# Task to carry out
Somewhere below are a line with "Image resolution: width=465" and a later line with "Given: Click the scroll-up". Output exactly those lines and all lines between them.

Saved data entries:
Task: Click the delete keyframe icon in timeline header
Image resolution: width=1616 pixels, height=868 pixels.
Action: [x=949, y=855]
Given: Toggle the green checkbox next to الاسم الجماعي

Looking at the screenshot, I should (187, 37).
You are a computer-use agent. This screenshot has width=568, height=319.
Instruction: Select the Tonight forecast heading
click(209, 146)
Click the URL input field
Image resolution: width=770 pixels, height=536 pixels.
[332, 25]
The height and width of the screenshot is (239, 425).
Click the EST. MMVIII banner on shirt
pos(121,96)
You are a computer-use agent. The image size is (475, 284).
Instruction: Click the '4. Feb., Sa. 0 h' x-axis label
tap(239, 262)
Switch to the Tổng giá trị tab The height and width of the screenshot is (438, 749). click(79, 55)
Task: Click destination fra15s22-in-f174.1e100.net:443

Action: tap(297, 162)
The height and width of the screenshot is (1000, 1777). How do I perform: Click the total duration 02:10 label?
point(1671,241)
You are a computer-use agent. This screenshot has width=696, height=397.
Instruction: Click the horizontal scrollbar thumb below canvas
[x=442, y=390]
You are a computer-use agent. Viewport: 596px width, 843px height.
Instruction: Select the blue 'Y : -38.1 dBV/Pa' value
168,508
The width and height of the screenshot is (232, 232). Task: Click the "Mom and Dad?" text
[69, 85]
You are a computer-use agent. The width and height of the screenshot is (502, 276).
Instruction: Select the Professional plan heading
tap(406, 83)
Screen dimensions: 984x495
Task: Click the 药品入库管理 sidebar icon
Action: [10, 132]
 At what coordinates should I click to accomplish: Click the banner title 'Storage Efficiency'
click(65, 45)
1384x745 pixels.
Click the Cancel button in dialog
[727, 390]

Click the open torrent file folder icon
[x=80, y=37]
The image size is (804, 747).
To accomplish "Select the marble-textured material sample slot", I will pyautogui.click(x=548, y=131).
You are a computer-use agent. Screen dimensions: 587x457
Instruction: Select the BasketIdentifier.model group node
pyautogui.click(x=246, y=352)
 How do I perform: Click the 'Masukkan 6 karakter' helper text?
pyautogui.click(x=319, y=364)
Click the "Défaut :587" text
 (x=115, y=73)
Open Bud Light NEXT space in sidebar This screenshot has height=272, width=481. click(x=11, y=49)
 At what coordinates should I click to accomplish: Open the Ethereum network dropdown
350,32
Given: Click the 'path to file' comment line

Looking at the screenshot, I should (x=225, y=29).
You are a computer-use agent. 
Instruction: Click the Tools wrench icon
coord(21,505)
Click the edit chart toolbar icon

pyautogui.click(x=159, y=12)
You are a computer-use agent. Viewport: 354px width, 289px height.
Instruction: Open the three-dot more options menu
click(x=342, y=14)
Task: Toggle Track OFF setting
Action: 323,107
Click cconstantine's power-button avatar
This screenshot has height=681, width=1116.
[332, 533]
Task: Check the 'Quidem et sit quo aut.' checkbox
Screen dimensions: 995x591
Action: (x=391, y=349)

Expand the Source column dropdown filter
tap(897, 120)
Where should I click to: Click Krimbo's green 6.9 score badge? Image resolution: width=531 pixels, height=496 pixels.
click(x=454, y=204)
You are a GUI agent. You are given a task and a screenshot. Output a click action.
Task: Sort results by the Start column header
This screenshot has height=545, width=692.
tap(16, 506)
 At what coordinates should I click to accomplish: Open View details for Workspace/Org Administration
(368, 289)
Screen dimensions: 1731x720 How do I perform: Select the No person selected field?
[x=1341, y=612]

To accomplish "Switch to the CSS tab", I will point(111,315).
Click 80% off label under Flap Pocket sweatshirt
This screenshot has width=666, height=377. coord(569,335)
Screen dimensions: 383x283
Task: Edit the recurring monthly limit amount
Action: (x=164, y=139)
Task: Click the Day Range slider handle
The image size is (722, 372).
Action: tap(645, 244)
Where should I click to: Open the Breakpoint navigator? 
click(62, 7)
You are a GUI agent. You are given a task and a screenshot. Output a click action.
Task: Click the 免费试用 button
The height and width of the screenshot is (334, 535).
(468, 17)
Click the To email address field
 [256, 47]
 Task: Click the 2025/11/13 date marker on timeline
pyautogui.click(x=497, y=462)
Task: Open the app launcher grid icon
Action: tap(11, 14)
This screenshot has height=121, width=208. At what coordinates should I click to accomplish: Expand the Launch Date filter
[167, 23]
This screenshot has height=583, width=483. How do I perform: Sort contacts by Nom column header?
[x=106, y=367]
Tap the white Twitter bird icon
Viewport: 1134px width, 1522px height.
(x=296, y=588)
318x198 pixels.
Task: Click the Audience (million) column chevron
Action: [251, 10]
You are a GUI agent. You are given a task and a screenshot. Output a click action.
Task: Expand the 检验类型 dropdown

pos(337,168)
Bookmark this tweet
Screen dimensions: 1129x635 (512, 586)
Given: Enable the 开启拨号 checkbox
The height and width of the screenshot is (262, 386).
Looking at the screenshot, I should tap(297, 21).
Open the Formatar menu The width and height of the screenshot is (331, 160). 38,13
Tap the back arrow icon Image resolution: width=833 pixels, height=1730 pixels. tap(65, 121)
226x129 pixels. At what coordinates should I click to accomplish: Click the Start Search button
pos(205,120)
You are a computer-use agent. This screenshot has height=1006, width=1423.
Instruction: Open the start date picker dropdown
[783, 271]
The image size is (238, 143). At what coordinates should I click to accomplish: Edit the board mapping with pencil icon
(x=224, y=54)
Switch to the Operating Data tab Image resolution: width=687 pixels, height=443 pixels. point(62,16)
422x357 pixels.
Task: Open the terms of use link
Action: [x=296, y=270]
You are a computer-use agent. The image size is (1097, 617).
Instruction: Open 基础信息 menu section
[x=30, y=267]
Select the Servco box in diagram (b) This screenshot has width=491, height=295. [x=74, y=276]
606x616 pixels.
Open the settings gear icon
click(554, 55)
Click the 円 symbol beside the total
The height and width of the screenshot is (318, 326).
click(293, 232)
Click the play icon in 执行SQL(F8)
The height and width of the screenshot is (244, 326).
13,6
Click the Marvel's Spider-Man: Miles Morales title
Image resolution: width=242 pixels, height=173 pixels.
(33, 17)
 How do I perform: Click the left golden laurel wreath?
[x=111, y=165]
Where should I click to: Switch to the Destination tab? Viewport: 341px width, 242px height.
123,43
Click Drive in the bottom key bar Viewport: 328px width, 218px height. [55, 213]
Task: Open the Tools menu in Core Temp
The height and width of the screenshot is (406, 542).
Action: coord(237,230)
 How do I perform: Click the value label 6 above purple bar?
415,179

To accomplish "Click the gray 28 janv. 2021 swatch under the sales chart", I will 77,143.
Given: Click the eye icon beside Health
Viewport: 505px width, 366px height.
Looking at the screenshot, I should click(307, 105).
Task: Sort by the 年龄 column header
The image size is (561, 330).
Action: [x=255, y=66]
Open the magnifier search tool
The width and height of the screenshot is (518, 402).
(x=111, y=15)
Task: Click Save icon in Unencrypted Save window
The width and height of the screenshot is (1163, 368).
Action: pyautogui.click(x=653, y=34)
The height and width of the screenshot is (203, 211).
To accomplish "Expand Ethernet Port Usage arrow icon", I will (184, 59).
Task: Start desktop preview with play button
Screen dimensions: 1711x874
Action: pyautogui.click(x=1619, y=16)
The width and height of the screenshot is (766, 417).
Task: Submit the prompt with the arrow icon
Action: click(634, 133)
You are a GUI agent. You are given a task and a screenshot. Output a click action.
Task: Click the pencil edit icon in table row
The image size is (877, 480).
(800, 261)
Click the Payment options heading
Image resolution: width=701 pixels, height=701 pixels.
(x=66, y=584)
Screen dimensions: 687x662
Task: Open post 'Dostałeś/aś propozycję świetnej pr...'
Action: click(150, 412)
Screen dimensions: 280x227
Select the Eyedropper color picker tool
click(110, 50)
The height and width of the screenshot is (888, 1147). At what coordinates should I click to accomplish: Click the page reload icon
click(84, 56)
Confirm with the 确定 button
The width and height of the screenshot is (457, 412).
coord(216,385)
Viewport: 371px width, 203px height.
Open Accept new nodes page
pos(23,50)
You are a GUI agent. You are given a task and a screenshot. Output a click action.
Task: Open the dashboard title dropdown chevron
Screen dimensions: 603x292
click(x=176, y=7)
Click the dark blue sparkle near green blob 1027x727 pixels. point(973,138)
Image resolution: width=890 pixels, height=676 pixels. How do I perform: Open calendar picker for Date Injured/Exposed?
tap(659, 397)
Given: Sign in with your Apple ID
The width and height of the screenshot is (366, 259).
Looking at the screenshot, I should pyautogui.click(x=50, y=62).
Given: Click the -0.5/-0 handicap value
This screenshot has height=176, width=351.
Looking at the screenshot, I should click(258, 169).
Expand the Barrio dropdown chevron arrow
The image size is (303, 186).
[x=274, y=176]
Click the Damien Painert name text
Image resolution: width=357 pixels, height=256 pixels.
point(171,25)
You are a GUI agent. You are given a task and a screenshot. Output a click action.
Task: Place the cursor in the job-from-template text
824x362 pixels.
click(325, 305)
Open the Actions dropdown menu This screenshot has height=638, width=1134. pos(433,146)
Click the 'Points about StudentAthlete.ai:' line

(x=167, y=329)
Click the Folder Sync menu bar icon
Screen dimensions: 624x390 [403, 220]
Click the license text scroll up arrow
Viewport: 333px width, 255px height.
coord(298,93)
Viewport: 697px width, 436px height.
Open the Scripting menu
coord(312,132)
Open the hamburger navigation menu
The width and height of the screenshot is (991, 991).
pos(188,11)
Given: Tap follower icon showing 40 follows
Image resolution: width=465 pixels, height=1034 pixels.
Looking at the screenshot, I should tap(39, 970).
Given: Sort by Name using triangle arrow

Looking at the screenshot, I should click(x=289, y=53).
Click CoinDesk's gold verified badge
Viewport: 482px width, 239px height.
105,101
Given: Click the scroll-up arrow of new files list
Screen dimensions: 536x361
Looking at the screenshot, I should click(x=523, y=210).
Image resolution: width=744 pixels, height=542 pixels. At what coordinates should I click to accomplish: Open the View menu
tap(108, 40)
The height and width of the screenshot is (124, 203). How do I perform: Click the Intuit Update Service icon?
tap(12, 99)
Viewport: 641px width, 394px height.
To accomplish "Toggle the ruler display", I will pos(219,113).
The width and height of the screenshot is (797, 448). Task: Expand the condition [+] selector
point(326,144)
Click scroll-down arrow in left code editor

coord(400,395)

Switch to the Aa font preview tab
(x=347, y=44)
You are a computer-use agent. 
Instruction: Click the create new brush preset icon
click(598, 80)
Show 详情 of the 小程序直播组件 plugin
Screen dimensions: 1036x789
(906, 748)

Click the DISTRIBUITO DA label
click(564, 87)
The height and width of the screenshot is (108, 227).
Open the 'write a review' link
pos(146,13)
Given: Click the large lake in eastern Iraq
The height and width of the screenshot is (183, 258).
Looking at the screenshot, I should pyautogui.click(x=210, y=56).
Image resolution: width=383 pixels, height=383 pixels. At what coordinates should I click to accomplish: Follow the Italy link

# Reply
Image resolution: width=465 pixels, height=1034 pixels.
Looking at the screenshot, I should tap(39, 970).
Given: Sort by Name using triangle arrow

Looking at the screenshot, I should click(x=289, y=53).
Click CoinDesk's gold verified badge
Viewport: 482px width, 239px height.
105,101
Given: Click the scroll-up arrow of new files list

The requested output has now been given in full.